哪些方法可用於分離並純化造血幹細胞？

造血幹細胞是存在於骨髓等組織中的一類具有自我更新和多向分化潛能的細胞，能夠重建機體的整個血液和免疫系統。在骨髓細胞中，其比例約為十萬分之一。分離並純化造血幹細胞是進行相關研究與臨床應用的基礎。
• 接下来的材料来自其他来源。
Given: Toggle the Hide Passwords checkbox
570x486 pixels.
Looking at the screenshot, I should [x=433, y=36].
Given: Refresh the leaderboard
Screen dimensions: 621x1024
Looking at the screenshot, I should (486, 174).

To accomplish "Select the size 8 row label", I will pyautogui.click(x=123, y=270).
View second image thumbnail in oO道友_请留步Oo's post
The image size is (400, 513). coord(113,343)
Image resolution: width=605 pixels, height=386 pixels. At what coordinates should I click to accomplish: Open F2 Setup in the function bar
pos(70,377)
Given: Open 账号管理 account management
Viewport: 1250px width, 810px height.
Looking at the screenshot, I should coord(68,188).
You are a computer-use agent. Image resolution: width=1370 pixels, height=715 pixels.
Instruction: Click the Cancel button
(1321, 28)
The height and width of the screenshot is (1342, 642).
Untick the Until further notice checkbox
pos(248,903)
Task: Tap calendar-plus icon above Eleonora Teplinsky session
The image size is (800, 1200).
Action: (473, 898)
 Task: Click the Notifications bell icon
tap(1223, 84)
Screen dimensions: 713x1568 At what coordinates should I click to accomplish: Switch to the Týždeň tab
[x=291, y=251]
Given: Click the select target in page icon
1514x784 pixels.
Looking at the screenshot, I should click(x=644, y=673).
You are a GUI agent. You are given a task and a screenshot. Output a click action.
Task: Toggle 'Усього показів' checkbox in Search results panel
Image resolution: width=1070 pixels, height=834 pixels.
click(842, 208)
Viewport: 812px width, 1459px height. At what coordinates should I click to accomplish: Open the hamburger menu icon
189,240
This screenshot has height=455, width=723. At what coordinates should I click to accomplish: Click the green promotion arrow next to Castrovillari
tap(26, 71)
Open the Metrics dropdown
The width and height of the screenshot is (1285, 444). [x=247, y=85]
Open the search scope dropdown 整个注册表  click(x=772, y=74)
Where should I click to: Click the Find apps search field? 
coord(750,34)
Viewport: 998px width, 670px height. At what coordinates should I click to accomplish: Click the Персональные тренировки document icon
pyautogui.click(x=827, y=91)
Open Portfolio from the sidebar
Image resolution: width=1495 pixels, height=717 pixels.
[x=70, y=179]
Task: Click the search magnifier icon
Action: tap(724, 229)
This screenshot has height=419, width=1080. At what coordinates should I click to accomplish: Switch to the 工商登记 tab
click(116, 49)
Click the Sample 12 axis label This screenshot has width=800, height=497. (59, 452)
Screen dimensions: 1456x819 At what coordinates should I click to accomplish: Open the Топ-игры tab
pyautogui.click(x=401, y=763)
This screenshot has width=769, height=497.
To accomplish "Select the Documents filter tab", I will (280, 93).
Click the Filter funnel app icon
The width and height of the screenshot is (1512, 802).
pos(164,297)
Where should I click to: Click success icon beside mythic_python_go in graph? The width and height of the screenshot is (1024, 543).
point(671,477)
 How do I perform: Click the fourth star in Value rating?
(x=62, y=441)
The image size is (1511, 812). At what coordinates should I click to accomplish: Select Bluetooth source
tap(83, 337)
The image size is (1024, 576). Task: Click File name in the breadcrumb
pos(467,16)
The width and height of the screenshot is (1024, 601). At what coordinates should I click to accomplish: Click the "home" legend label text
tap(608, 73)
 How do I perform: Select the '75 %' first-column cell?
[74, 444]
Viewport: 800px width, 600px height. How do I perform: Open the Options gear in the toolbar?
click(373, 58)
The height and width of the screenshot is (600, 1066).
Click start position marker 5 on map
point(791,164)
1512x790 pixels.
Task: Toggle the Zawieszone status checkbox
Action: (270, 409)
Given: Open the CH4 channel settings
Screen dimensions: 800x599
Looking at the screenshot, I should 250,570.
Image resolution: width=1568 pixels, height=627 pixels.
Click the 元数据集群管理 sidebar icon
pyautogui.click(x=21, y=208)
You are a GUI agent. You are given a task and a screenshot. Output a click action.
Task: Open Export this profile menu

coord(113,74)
主要基於造血幹細胞的物理與生物學特性進行分離，常需多種方法聯用以提高純度，可獲得純度約50%的製備物。

基於細胞表面標誌物的分選

利用造血幹細胞表面特異性表達的蛋白質進行識別和分選。

• Sca1與Thy1：二者均為常用的細胞表面糖蛋白標誌物。其中，Thy1在成熟的T細胞中高表達。
• c-Kit：是幹細胞因子的酪氨酸激酶型受體，也常用於分選。

基於功能特性的分離

• 側群細胞分選法：利用造血幹細胞能夠主動排出某些熒光染料（如Hoechst 33324）的特性進行分離。
• 標記滯留法：通過BrdU標記或H2B-GFP等細胞標記技術，可區分出活躍分裂狀態與休眠狀態的造血幹細胞。研究表明，休眠狀態的造血幹細胞在重建受輻射宿主的造血系統方面更具優勢，且能支持多次移植；而活躍分裂的細胞則缺乏此能力。

分離得到的細胞需通過功能實驗驗證其幹細胞特性。經典方法是將單個造血幹細胞與其他非活性細胞共同移植給經輻射清髓的小鼠，若能成功重建受體小鼠的整個血液和免疫系統，則證實其功能。此過程可藉助細胞分選、基因標記等技術進行追蹤和鑑別。